=== Problem requirements ===
Exactly as they stand, set down all of the records again.

=== Information ===

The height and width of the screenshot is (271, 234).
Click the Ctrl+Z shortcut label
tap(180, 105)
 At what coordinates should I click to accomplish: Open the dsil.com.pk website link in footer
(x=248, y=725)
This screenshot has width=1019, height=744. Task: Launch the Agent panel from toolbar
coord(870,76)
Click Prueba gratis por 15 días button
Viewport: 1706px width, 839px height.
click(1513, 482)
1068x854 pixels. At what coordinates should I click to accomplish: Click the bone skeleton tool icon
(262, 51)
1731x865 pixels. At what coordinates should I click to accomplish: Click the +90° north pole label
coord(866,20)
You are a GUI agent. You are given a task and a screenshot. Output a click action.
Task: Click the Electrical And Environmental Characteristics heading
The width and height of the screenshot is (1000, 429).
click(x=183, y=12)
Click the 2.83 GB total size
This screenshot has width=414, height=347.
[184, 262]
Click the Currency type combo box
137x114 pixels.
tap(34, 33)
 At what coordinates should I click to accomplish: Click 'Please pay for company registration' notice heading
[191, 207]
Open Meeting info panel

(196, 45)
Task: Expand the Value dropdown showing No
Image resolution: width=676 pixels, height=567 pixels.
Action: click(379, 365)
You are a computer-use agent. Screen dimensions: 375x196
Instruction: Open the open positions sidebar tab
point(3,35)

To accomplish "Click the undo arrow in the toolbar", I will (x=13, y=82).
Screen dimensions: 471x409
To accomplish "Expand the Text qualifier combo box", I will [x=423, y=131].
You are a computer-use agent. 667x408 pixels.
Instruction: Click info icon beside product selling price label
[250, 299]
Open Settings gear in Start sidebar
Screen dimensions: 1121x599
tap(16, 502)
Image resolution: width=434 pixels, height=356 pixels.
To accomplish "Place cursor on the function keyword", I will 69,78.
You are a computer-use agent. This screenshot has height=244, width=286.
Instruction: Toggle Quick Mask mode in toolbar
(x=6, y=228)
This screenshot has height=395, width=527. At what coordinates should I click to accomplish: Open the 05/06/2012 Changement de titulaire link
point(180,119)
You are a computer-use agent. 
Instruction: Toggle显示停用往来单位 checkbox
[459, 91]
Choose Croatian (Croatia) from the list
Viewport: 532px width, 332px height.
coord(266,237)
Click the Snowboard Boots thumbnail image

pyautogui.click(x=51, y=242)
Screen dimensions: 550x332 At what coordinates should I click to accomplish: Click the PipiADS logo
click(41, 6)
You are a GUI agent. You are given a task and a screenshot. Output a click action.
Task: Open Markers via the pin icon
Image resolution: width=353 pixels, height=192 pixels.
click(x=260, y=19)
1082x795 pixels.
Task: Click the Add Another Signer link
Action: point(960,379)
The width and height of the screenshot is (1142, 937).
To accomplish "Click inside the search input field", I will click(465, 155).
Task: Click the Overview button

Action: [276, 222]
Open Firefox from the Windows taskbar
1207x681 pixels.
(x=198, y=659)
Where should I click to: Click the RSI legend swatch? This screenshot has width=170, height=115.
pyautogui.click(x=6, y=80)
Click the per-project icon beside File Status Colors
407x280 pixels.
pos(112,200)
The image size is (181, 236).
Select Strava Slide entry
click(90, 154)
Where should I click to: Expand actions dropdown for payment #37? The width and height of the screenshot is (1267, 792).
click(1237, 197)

=== Output ===
The height and width of the screenshot is (271, 234).
Click the Ctrl+Z shortcut label
tap(180, 105)
 At what coordinates should I click to accomplish: Open the dsil.com.pk website link in footer
(x=248, y=725)
This screenshot has width=1019, height=744. Task: Launch the Agent panel from toolbar
coord(870,76)
Click Prueba gratis por 15 días button
Viewport: 1706px width, 839px height.
click(1513, 482)
1068x854 pixels. At what coordinates should I click to accomplish: Click the bone skeleton tool icon
(262, 51)
1731x865 pixels. At what coordinates should I click to accomplish: Click the +90° north pole label
coord(866,20)
You are a GUI agent. You are given a task and a screenshot. Output a click action.
Task: Click the Electrical And Environmental Characteristics heading
The width and height of the screenshot is (1000, 429).
click(x=183, y=12)
Click the 2.83 GB total size
This screenshot has width=414, height=347.
[184, 262]
Click the Currency type combo box
137x114 pixels.
tap(34, 33)
 At what coordinates should I click to accomplish: Click 'Please pay for company registration' notice heading
[191, 207]
Open Meeting info panel

(196, 45)
Task: Expand the Value dropdown showing No
Image resolution: width=676 pixels, height=567 pixels.
Action: click(379, 365)
You are a computer-use agent. Screen dimensions: 375x196
Instruction: Open the open positions sidebar tab
point(3,35)

To accomplish "Click the undo arrow in the toolbar", I will (x=13, y=82).
Screen dimensions: 471x409
To accomplish "Expand the Text qualifier combo box", I will [x=423, y=131].
You are a computer-use agent. 667x408 pixels.
Instruction: Click info icon beside product selling price label
[250, 299]
Open Settings gear in Start sidebar
Screen dimensions: 1121x599
tap(16, 502)
Image resolution: width=434 pixels, height=356 pixels.
To accomplish "Place cursor on the function keyword", I will 69,78.
You are a computer-use agent. This screenshot has height=244, width=286.
Instruction: Toggle Quick Mask mode in toolbar
(x=6, y=228)
This screenshot has height=395, width=527. At what coordinates should I click to accomplish: Open the 05/06/2012 Changement de titulaire link
point(180,119)
You are a computer-use agent. 
Instruction: Toggle显示停用往来单位 checkbox
[459, 91]
Choose Croatian (Croatia) from the list
Viewport: 532px width, 332px height.
coord(266,237)
Click the Snowboard Boots thumbnail image

pyautogui.click(x=51, y=242)
Screen dimensions: 550x332 At what coordinates should I click to accomplish: Click the PipiADS logo
click(41, 6)
You are a GUI agent. You are given a task and a screenshot. Output a click action.
Task: Open Markers via the pin icon
Image resolution: width=353 pixels, height=192 pixels.
click(x=260, y=19)
1082x795 pixels.
Task: Click the Add Another Signer link
Action: point(960,379)
The width and height of the screenshot is (1142, 937).
To accomplish "Click inside the search input field", I will click(465, 155).
Task: Click the Overview button

Action: [276, 222]
Open Firefox from the Windows taskbar
1207x681 pixels.
(x=198, y=659)
Where should I click to: Click the RSI legend swatch? This screenshot has width=170, height=115.
pyautogui.click(x=6, y=80)
Click the per-project icon beside File Status Colors
407x280 pixels.
pos(112,200)
The image size is (181, 236).
Select Strava Slide entry
click(90, 154)
Where should I click to: Expand actions dropdown for payment #37? The width and height of the screenshot is (1267, 792).
click(1237, 197)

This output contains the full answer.